Makers of these props say they’re flush with orders. Sales of health-related products are rising about 20% a year at Landmark Creations, a Burnsville, Minn., maker of custom inflatables, according to its president, Tom Meacham. Landmark has made about 300 colons, as well as Henry the Hand, the bone-marrow tunnel, a prostate and a woman’s torso showing normal and diseased breast tissue.

Landmark made its first inflatable colon several years ago as a marketing tool for a nutritional supplement company. The 80-foot-long tunnel attracted interest, so the company developed a smaller, user-friendly version, he said. Now, Landmark manufactures inflatable colons for the Colon Cancer Alliance, which rents and sells them in three sizes and sometimes brings a giant inflatable toilet-paper roll along to events.

Men and women at average risk should be screened for colon cancer starting at age 50. anyone with a personal or family history of colon cancer, inflammatory bowel disease or other risk factor should be screened before 50 or more often, according to the American Cancer Society. Health educators are trying to reach the goal of increasing colon-cancer screening rates to 80% of adults age 50 and older, up from roughly two-thirds at present. They also want to reach younger adults, some of whom are higher risk.

Many people put off colonoscopies because they fear the procedure, which involves being put to sleep while a scope is inserted inside the rectum and colon. They often dread the “prep” beforehand, which involves fasting and drinking several quarts of a drink that flushes out the system.

The Colon Cancer Alliance launched the Big Colon Tour four years ago to take the focus off the discomfort many feel about colon-cancer screening and make them aware that this form of cancer is preventable, said Michael Sapienza, the organization’s chief executive. With Bayer as a sponsor, the tour this year is taking colons to 5K races, community fairs and medical centers around the country. “To get through the noise, we do have to make it funny,” Mr. Sapienza said.

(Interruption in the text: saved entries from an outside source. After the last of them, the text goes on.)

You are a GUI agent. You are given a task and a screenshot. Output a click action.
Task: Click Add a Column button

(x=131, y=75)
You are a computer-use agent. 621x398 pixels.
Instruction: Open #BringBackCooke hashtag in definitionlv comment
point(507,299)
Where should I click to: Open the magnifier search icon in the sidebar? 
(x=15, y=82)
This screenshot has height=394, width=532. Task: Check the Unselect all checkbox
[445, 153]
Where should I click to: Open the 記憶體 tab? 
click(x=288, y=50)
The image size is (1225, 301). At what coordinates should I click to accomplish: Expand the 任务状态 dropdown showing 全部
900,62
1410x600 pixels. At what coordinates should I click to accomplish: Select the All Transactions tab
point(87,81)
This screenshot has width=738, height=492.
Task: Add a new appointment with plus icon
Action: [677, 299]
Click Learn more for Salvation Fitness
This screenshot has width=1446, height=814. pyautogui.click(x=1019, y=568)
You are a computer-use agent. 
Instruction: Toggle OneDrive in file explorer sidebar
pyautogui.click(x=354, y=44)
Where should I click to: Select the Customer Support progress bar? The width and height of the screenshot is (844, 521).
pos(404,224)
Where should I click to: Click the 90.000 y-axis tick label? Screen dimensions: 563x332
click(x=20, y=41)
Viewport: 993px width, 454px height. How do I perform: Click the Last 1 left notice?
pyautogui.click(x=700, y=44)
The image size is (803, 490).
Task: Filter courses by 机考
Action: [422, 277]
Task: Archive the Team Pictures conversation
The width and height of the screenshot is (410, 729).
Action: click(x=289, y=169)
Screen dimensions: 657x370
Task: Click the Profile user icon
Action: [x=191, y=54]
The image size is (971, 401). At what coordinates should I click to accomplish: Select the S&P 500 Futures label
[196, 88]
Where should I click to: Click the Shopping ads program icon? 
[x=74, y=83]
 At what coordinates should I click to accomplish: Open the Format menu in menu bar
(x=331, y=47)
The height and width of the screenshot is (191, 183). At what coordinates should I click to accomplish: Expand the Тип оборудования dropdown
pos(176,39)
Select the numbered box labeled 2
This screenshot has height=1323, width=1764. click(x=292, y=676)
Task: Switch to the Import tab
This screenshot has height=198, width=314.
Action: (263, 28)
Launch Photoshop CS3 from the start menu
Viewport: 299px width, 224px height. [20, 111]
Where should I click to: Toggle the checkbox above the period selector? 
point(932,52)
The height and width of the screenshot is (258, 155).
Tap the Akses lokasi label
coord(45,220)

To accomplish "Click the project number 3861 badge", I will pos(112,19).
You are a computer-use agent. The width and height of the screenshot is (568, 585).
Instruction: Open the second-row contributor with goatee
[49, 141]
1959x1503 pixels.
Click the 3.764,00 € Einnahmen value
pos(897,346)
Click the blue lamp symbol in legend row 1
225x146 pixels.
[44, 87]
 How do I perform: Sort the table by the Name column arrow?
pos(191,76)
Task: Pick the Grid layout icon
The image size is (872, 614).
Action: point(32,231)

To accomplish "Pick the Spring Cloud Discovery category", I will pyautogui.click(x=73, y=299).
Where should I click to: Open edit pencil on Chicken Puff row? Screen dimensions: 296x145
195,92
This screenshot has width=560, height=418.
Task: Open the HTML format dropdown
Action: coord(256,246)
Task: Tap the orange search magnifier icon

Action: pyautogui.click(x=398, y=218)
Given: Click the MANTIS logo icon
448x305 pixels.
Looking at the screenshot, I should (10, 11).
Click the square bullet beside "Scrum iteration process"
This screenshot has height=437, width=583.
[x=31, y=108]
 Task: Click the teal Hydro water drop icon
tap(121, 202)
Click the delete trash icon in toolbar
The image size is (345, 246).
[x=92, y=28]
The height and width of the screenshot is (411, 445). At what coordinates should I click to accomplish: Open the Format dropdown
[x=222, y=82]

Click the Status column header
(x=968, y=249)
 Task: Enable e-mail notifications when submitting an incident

A giant inflatable colon helps break taboos, said Diana Redwood, a senior epidemiologist with the Alaska Native Tribal Health Consortium, which bought its own spokes-colon from Landmark and dubbed it Nolan the Colon. Nolan, whose other suggested names and slogans included Tyrannosaurus Rectum and Inside Passage, appears at health fairs and other events around the state. “It definitely changes the tone of the conversation,” Dr. Redwood said. Native Alaskans have high rates of colon cancer.

The colon helped increase visitors’ knowledge about colon cancer, intent to get screened and comfort level in talking about screening, Dr. Redwood and her colleagues found in a survey of 880 adult visitors. The survey was published in Preventing Chronic Disease, a journal of the Centers for Disease Control and Prevention.

A few other studies have had similar results. In a smaller study, researchers at Seattle’s Fred Hutchinson Cancer Research Center found visitors to health fairs featuring inflatable colon displays learned more about colorectal cancer and screening than visitors to fairs that had only brochures and other information. But the difference wasn’t statistically significant, and neither group retained the information a month later, according to the study, published in BMC Public Health, an open access journal.

The inflatable colon is subject to hazards similar to those affecting bouncy castles in YouTube videos. Marlene Smith, a nurse in remote Kotzebue, Alaska, said she and a colleague had to weight down a junior version of Nolan using rocks and a cooler and tie it to a fence after it nearly blew into the town harbor on the Chukchi Sea a couple of years ago.

“He was a good 5 feet in the air,” she said. Several visitors signed up for colonoscopies, which are provided by doctors who fly into the area.

In Hampton, outside Atlanta, the visiting colon went down well. Four-year-old Evan Hanie beat several polyps with his fist as his mother, Kristin, pushed a stroller with his 17-month-old sister.

“He said the polyps are really bad, so he has to take care of people and get rid of them,” she said. Visiting the colon reminded her that she was due for a screening, she said, because she is at increased risk of colon cancer.